All Articles Condo government and management Utilize your condominium's common property


Utilize your condominium's common property


Opportunities to generate revenue or to better serve condo homeowners are being ignored by many condominium corporations. With leadership, many condo developments in Calgary could make better use of indoor or outdoor space, ranging from building lockers in an unused sauna area to putting underground parking and a new building on a surface parking lot. In the modest first example owners simply get the storage they need, while in the more grand example homeowners might never have to pay condo fees again!

The starting point is for condominium Board members to look at their development as if they own it entirely themselves. If you owned the WHOLE thing, can you see space that isn't used or a demand that's not being met? Perhaps there are scattered townhouses on land that today would be zoned for high-rise development. If the benefit or profit went entirely to you, I'll bet you'd act to realize that benefit or profit. Now talk to your Board about how you can act as a group to benefit everyone who owns a suite or a condo townhouse home in your development.

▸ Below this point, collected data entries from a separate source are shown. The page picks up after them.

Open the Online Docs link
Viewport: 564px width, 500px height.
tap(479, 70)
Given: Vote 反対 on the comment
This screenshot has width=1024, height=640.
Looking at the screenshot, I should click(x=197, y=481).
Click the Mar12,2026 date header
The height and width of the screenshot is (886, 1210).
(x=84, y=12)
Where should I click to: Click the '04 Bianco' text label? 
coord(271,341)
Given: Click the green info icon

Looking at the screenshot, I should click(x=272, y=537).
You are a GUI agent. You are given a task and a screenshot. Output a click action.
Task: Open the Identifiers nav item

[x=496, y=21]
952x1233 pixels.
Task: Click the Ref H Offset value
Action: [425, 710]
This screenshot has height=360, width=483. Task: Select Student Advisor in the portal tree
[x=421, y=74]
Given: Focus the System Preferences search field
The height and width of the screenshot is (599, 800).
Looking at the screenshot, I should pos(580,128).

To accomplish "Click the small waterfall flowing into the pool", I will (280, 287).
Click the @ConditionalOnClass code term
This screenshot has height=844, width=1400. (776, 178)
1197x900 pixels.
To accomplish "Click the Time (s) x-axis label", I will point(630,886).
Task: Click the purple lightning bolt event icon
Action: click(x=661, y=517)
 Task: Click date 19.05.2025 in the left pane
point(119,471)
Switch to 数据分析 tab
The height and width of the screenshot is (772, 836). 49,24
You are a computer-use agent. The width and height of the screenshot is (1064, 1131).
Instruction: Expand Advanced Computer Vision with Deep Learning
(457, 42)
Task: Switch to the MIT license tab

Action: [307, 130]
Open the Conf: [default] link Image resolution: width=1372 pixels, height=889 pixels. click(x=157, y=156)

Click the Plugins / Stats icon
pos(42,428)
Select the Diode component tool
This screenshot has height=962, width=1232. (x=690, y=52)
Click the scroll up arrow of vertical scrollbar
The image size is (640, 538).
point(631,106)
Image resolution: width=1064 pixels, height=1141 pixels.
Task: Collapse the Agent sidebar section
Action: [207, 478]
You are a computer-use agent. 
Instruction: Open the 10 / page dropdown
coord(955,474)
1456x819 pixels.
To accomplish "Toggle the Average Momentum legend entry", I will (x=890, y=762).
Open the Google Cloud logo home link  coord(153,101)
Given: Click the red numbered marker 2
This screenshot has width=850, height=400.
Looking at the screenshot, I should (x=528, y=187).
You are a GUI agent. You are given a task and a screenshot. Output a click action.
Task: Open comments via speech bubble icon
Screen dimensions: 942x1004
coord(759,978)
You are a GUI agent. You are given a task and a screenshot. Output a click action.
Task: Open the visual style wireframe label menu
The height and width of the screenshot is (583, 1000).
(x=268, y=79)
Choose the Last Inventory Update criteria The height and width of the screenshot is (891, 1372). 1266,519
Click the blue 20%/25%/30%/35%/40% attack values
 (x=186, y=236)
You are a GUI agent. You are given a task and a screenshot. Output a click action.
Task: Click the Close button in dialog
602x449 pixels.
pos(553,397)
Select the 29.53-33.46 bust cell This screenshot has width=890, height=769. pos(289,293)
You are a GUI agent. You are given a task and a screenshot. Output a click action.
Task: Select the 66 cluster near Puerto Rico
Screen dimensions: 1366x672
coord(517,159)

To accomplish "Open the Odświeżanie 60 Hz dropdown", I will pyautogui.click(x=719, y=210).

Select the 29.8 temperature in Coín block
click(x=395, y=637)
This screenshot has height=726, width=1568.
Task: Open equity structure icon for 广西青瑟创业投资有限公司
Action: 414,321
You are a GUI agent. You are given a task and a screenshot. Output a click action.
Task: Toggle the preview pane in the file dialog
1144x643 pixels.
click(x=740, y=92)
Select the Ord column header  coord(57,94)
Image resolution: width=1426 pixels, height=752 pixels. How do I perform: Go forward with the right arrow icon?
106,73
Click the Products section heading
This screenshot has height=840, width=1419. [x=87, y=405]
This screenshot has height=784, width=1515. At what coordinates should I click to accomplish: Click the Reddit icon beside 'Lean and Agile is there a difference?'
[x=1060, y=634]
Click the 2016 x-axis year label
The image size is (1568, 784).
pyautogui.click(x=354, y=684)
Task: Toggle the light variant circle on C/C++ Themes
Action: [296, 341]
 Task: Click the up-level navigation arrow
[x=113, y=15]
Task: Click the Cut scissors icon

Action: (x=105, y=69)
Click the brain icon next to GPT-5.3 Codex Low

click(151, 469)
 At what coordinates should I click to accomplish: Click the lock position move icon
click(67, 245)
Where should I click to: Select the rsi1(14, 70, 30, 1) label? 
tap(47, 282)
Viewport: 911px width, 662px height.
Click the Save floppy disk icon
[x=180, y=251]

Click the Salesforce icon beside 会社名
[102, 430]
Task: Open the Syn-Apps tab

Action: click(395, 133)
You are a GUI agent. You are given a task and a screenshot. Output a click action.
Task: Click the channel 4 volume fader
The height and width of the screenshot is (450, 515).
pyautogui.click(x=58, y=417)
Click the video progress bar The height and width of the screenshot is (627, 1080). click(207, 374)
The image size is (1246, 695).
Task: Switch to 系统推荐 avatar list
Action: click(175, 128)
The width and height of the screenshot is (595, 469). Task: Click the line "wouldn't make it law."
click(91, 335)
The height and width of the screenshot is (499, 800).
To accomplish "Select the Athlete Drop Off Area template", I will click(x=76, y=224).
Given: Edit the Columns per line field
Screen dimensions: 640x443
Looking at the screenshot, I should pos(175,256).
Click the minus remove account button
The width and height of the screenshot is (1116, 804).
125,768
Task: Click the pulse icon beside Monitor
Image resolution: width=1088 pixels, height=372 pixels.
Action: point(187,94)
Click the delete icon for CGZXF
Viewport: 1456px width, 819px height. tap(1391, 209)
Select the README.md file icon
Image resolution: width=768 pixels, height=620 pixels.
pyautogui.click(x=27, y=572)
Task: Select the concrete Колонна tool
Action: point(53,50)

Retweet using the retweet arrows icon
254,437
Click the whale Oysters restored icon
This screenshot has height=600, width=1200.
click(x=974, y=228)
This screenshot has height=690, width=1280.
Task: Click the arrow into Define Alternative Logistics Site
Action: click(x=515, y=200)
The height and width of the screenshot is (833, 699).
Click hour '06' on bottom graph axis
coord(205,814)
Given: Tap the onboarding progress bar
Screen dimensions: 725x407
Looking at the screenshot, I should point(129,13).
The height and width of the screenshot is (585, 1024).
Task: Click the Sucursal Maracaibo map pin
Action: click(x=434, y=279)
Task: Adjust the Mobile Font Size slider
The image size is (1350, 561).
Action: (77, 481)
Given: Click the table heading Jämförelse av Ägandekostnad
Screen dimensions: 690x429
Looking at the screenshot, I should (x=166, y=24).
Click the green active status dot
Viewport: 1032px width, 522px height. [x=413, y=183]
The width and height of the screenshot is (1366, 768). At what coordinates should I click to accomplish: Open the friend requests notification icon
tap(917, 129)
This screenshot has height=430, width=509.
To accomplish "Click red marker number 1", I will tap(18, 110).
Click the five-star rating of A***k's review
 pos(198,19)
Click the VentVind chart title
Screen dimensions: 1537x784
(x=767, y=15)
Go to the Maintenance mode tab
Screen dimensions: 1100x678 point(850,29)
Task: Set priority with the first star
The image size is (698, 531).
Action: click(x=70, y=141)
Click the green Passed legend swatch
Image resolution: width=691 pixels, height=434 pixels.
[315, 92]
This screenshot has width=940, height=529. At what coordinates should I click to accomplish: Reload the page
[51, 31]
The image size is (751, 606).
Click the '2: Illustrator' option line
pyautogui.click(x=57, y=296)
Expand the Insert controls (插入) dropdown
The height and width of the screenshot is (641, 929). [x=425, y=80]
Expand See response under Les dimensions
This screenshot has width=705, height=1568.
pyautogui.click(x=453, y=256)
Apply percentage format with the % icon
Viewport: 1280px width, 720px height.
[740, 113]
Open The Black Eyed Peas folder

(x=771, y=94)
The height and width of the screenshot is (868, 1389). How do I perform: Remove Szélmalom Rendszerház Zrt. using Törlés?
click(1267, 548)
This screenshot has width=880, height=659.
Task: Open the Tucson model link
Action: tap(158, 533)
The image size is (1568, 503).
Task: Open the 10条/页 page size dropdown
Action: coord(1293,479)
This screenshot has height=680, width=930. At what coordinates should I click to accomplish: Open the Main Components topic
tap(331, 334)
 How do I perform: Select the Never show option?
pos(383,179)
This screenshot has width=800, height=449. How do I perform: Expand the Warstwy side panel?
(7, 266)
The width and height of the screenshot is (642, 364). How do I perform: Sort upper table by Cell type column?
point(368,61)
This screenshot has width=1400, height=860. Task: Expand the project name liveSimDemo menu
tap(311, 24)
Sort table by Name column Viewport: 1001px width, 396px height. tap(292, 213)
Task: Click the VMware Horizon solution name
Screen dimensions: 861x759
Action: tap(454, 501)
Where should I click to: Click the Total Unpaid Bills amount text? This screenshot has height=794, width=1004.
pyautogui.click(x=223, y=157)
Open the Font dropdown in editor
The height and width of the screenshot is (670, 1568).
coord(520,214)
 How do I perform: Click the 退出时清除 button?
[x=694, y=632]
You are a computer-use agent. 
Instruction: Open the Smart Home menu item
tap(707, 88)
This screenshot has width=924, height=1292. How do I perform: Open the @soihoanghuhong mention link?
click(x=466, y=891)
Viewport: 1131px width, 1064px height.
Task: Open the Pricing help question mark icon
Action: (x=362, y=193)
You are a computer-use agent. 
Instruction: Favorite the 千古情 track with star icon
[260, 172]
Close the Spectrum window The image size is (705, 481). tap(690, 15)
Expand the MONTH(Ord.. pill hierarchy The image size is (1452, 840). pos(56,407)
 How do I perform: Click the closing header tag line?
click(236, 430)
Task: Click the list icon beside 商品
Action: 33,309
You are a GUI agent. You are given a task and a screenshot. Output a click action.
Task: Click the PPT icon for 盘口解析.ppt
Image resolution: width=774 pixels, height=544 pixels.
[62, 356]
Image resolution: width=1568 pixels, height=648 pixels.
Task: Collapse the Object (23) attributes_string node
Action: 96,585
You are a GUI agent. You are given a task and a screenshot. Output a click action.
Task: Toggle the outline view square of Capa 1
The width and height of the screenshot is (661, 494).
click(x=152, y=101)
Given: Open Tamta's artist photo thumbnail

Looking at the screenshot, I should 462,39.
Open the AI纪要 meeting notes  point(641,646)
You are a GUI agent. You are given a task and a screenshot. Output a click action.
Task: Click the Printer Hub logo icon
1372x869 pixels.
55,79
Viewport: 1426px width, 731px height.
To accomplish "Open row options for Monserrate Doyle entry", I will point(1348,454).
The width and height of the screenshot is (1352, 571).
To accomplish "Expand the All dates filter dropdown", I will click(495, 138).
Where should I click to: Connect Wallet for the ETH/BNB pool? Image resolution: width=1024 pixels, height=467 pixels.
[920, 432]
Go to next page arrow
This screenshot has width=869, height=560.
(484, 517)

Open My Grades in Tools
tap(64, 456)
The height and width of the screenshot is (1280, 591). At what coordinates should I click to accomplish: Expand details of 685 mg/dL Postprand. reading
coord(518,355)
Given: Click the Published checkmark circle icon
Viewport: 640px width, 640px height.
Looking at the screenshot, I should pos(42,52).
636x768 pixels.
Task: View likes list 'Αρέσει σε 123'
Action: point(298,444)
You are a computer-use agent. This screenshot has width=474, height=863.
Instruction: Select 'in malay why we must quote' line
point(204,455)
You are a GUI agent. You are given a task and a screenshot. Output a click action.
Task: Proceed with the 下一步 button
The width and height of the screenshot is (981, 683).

Let's first look at the modest idea of creating lockers. Many Calgary high-rise condo buildings have abandoned gym rooms or saunas and sometimes even a gravel-filled pool that was too expensive to repair. If some owners don't have lockers, the condo corporation can build them in that unused common property and lease the spaces for a charge that covers the cost of their construction. I don't recommend renting lockers out month-to-month, as it's more administrative trouble than it's worth. Lease each one for 99 years, take $500 or $1,000 once, and you're done with it. To make clear who has the right to use what, write up a statement of which suites have which lockers, and make it a schedule to your bylaws.

Some buildings, of course, already have all the storage that owners need. In those cases I'd look at candidates to lease the entire space. If it's a ground-floor room next to the lobby, perhaps it can be leased to a business and generate some monthly income to supplement condo fee revenue. Another option would be to create a bicycle storage room. If the unused space is on a higher floor, perhaps it's adjacent to a suite whose owner would gladly buy a 99-year lease and incorporate the space into his or her home. Sure it increases that homeowner's value. It also puts money into the condo corporation's pocket and eliminates the liability of a space that's unmonitored.

At the grander end of the opportunity scale, I see townhouse and apartment condo developments in suburban Calgary that have far lower density than would be built on such land today. A partnership with a development company could see a parking lot replaced with indoor parking and a high-quality rental apartment building. Those condo homes would be greatly increased in value with the improved parking and with a revenue stream that reduces condo fees, or perhaps eliminates them all together.